You wiped away your arousal from Abby’s chin with your thumb before kissing her lovingly. Abby reciprocated eagerly, her lips moving delicately against your own. You could stay like this forever if you could, just holding her close and tasting yourself on her lips. When Abby parted for air she sat up slowly and stroked your thighs soothingly.
“You feelin’ good, angel?” She murmured softly, a hint of uncertainty in her tone, like she was secretly scared you hadn’t enjoyed yourself.
You sat up and climbed into her lap, straddling her. Abby’s hands instantly found your thighs again, squeezing gently. You cupped her cheeks and smiled at her before nodding gently.

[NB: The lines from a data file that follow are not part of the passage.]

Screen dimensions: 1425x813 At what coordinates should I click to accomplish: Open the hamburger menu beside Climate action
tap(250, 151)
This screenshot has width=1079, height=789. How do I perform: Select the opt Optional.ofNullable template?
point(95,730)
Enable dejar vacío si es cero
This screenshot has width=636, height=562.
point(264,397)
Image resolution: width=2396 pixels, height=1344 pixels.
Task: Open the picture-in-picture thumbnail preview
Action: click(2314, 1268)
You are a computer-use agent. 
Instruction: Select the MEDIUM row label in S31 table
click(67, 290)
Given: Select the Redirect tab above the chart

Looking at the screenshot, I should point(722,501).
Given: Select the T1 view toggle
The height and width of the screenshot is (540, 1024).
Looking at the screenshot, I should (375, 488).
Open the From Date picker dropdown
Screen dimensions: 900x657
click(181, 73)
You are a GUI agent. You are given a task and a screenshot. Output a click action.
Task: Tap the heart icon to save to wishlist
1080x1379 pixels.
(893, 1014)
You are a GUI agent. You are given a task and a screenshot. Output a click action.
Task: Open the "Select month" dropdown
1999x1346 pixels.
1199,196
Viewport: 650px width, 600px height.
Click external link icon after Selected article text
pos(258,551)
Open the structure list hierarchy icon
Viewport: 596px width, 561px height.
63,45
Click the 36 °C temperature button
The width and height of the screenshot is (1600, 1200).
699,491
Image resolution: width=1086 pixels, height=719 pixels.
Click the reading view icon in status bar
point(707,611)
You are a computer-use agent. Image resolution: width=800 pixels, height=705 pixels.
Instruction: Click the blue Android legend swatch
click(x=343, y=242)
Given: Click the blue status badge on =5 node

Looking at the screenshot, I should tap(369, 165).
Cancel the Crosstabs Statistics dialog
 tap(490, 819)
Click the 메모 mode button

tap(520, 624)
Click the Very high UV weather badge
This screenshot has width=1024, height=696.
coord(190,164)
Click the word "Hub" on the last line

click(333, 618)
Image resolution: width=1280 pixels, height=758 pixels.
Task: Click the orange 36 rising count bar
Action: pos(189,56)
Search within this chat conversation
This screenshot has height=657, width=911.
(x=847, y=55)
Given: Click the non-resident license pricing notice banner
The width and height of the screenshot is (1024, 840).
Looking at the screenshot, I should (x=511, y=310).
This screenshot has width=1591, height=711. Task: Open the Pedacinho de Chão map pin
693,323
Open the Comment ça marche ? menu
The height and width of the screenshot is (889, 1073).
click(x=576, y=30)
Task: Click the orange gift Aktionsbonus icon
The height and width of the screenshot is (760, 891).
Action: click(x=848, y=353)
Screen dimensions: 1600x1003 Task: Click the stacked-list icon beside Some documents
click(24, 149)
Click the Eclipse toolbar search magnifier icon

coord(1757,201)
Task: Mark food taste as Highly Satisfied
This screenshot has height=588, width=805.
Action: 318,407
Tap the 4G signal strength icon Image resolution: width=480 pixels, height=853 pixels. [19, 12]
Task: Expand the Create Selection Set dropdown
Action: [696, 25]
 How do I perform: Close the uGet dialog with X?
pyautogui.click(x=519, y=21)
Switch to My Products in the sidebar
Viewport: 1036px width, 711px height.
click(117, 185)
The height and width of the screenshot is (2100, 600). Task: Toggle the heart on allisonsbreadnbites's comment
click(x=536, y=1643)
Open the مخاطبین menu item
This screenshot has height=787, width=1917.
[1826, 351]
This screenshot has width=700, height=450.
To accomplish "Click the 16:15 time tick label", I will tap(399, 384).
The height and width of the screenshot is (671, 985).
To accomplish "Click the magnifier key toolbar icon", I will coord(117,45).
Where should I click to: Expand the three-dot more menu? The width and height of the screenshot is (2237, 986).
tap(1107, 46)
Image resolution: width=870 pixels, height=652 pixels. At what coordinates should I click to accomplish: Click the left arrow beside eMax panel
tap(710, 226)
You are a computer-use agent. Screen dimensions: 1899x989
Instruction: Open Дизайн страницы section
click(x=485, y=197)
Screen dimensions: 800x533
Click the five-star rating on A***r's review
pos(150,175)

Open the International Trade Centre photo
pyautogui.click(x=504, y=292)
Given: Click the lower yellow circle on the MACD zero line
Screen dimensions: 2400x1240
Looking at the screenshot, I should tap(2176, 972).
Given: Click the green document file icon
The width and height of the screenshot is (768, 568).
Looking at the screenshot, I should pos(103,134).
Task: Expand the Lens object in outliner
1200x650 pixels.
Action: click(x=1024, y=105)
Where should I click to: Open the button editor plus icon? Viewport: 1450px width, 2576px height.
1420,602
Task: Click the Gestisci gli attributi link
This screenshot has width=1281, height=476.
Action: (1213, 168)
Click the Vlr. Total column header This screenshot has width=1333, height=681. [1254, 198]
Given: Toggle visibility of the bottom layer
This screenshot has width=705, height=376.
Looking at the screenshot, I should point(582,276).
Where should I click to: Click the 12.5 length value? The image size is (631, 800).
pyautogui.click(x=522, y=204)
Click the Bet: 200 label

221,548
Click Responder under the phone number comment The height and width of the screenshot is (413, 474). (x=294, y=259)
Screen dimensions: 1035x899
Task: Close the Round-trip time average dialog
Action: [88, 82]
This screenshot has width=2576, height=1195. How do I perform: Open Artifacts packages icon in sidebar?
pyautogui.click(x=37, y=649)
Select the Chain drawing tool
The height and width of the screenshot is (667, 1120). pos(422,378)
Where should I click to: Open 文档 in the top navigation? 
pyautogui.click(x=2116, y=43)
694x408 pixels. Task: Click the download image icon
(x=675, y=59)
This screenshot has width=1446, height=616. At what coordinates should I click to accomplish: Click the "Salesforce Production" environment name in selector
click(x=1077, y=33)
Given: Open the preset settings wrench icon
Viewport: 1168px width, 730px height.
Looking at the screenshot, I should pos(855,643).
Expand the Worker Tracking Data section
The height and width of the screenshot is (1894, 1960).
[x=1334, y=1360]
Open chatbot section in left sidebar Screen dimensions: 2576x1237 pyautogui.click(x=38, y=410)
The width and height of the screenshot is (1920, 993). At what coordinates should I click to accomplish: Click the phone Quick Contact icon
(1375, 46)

“I’m feelin’ better than I have in a long time.” You whispered and kissed her gently. Abby moved her hands to your back, wrapping her arms around you. She would hold you forever if she could. She wanted to shrink you down and carry you around in her pocket, just to have you with her at all times.
When you pulled away, Abby tucked her face into your neck, inhaling your scent and pressing a soft kiss to the skin. You hummed softly at the peck, pressing one to her neck as well.
“Fuckin’ love you, angel.” Abby murmured into your shoulder. You giggled and threaded your fingers through her hair again.